Мой отец сам когда-то писал стихи (мать говорила, что очень хорошие; наверно, стихи посвящались ей) и радовался, что я продолжаю его традицию.

Хорошо, что я записку писал в тетрадке со стихами.

– Вот, – сказал я и ткнул пальцем в срочно перевернутую страницу.

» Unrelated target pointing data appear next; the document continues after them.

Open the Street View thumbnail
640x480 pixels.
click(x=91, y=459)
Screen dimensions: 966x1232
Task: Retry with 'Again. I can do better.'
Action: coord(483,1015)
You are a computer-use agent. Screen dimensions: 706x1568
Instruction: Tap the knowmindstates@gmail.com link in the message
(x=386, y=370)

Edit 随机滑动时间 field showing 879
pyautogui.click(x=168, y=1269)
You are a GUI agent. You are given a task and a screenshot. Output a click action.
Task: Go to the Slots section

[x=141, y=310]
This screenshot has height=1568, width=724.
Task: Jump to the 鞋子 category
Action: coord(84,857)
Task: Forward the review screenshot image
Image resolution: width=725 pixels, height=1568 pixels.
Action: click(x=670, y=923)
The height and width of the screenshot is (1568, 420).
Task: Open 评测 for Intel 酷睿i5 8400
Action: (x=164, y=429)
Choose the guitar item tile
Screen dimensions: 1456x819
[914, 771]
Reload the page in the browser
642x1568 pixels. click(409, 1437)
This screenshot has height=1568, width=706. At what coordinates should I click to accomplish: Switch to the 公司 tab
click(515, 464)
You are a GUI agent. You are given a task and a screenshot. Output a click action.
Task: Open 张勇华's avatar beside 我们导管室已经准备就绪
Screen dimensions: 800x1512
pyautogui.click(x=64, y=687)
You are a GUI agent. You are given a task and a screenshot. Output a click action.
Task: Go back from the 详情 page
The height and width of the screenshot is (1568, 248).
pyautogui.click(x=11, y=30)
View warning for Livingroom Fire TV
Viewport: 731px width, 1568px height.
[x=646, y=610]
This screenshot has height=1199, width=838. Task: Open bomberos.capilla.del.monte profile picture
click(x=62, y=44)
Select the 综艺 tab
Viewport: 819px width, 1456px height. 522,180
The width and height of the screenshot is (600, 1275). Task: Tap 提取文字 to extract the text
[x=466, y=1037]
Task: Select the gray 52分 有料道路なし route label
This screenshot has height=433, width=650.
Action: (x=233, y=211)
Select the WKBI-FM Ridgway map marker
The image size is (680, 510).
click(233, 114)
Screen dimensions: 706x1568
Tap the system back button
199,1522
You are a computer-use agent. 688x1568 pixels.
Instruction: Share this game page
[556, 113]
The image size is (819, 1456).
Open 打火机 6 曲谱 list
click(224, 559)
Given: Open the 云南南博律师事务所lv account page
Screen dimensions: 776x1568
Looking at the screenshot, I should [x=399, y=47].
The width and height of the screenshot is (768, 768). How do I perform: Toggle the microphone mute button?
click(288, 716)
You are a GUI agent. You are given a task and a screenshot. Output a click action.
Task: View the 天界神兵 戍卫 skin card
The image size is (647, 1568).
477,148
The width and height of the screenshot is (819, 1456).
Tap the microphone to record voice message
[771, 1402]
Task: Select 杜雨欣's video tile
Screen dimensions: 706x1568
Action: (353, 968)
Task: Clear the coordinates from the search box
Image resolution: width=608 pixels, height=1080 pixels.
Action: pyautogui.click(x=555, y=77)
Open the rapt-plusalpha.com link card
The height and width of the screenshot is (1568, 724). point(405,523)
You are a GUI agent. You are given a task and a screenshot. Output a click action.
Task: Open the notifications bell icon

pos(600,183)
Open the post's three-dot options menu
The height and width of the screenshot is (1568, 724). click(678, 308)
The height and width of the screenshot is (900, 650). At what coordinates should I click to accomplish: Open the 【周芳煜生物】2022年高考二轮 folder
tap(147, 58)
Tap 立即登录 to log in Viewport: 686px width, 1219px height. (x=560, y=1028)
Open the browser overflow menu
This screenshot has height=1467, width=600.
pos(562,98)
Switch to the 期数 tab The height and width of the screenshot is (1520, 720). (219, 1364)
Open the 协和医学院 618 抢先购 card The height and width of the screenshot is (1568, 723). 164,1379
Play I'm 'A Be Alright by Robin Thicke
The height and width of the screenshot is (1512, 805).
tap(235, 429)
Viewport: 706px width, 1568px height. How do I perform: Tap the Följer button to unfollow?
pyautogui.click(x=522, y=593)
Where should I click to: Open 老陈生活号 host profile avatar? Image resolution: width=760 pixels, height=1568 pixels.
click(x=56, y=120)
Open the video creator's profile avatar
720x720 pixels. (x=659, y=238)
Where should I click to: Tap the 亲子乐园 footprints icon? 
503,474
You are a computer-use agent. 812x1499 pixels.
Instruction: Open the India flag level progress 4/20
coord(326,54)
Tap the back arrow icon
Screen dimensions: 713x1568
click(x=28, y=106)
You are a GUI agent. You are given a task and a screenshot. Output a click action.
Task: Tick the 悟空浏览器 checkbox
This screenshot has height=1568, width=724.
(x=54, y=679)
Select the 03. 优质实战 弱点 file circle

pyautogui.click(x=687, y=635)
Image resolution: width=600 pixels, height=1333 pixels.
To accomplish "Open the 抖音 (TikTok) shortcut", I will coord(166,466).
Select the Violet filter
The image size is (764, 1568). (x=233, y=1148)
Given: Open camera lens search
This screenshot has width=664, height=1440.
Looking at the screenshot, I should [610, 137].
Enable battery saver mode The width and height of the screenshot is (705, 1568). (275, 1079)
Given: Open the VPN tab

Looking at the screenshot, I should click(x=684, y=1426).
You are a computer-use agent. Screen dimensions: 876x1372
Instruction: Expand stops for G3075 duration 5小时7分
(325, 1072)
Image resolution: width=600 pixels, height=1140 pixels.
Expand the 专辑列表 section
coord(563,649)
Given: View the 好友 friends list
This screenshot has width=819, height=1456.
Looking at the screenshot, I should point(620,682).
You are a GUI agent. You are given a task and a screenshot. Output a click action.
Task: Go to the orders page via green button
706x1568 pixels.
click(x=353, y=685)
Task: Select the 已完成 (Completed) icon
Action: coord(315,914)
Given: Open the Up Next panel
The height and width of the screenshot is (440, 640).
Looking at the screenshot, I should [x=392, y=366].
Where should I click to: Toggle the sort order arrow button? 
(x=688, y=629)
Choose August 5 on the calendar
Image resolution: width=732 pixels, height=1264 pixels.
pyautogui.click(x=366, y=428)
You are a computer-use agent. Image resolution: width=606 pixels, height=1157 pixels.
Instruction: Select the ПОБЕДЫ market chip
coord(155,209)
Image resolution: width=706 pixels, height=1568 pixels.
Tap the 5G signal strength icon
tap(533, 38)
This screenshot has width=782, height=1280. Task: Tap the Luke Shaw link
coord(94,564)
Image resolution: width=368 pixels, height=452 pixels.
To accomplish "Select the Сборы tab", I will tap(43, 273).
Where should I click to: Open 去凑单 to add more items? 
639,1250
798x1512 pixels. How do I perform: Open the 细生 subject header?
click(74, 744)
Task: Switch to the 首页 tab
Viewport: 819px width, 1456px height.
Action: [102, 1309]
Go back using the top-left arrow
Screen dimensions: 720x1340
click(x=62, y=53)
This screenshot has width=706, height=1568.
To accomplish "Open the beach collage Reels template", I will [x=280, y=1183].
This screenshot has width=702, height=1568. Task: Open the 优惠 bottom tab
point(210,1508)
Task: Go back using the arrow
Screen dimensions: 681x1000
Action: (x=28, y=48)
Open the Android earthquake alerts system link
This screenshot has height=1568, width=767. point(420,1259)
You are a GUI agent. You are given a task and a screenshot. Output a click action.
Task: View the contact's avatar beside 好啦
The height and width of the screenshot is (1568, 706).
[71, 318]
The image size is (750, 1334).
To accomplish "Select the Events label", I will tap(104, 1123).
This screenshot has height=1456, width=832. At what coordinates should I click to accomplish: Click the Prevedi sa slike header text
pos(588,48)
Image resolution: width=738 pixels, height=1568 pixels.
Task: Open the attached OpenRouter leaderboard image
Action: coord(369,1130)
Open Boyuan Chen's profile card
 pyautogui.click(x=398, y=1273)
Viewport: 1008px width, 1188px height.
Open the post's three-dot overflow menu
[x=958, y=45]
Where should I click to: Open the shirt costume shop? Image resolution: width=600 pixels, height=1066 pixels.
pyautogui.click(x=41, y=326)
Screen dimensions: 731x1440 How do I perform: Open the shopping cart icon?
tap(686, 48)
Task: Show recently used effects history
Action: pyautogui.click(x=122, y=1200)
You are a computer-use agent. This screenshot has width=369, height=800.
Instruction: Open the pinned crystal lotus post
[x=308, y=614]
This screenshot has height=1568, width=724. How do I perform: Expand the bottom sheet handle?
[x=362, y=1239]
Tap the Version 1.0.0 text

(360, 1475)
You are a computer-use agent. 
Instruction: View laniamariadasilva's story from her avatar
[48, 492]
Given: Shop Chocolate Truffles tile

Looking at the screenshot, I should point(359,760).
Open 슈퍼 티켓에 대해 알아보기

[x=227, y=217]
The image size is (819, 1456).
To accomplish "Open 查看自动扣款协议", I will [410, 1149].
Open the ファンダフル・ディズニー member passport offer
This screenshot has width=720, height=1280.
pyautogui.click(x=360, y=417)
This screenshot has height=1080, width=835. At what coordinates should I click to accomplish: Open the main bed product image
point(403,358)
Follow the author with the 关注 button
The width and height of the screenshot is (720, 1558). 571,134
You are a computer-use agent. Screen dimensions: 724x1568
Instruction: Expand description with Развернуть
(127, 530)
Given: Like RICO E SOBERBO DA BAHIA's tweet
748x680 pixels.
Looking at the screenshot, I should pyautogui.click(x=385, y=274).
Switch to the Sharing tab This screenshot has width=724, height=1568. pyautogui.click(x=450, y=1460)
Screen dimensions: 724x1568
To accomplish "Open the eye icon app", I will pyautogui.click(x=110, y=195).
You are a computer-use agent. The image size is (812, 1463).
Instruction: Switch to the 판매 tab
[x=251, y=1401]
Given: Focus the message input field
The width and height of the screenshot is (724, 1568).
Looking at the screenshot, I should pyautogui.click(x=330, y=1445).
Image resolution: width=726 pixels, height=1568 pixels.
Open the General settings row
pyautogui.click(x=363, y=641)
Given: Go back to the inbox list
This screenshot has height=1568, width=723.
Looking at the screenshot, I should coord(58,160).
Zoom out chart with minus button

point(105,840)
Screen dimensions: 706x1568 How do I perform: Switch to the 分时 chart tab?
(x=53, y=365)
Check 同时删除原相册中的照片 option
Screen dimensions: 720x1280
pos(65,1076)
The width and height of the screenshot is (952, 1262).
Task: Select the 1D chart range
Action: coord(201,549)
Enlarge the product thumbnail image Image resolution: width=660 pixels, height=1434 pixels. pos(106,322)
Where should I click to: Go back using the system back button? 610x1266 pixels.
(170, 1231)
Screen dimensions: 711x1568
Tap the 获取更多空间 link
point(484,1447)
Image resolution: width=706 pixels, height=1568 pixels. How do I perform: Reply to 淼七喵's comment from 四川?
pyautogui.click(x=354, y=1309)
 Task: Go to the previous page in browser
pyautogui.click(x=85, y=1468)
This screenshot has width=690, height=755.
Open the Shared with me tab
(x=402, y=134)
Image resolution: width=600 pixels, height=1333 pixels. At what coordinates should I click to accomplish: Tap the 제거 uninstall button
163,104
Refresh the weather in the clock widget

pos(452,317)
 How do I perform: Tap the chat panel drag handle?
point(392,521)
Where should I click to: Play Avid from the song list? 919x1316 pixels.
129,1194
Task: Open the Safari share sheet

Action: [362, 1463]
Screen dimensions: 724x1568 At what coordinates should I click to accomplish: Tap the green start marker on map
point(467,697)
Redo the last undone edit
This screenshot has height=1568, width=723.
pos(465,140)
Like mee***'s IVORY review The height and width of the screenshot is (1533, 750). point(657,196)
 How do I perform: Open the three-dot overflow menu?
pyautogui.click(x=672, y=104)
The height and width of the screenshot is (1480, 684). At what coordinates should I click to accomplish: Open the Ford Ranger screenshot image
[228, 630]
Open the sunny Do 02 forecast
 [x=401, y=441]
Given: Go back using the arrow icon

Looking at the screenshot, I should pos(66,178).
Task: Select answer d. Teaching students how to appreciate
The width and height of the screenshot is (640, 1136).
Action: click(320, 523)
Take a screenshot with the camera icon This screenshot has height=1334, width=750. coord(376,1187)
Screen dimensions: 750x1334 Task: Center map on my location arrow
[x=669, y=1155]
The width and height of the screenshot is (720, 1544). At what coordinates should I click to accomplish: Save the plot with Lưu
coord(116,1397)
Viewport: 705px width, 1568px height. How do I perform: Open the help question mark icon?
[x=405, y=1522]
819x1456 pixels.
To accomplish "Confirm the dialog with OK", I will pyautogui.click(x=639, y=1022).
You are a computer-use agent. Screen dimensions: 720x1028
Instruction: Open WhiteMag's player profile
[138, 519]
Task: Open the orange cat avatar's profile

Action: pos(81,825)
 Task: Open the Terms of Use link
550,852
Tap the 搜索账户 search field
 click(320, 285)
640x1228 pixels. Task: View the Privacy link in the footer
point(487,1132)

Отец взял у меня тетрадку (слава богу, записка осталась у меня в руках) и стал читать вслух:

В заунывном шуме сосенном,

В тишине дождливой дня

Приближенье серой осени

Вновь на сердце у меня.

Как забытое, далекое,

Где-то в самом тайнике

Вместе с пушкинскими строками

О печали и тоске.

Дни бегут, недели, месяцы...

Ведь должно же все пройти!

Как Есенин мог повеситься,

В жизни выход не найти?

Ведь не все еще заброшено!

Есть Россия – наша мать.

Даже в грусти есть хорошее,

То, что многим не понять!

– Вот какая штука. По-моему, достаточно меланхолично, – заметил отец. – И что ж, это ты вправду так мрачно настроен?

– Но это же стихи, папа!

– А, ну тогда конечно, – понимающе сказал отец.

Я и в самом деле считал, что стихи это стихи, и писать их надо не так, как говоришь или думаешь.

– А Николаю Степанычу показывал? – спросил отец.

– Показывал.

Николай Степанович – наш сосед по квартире, отец очень любил его.

– А в Доме пионеров?

Я промолчал.

– И хорошо сделал, – заметил отец.

На следующий день я вновь переписал записку. Теперь в ней было самое простое: три слова – и инициал вместо подписи...

В этот вечер я пошел в Дом пионеров, но ее не встретил. Вернулся домой, перечитал записку и добавил: "Очень!" А через минуту дописал ее любимые слова: "Не сердись!"

Через два дня я с огромным трудом передал ей эту записку. По-моему, она очень удивилась. Даже не столько записке, сколько тому, что я сразу удрал.

Но мне уже было все равно.

Одна комната – это одна комната, и часто я слышал то, что мне не положено было слышать.

– А я все-таки спрошу его, – как-то ночью прошептала мать. – Что же это? По вечерам пропадает, ходит с какой-то девочкой... Я же сама видела. И не подумай, что я против: просто хочу, чтобы все было нормально. Ну пусть позовет ее домой, познакомит. Со мной и с тобой, конечно... Хочешь, выберем время, когда ты будешь дома?..

– По-моему, все это чепуха, – сонно пробасил отец. – Приведет, познакомит, и что? Тебе легче станет? Только его смущать и ее, если, впрочем, она существует. По-моему, ты все преувеличиваешь... И вообще, что ты его опекаешь! Мало своих дел! Бегать за ним – это даже стыдно, по-моему... И вообще человеку надо доверять. Подумай о том, что он не просто твой сын, ребенок, а еще и человек. Вот какая штука!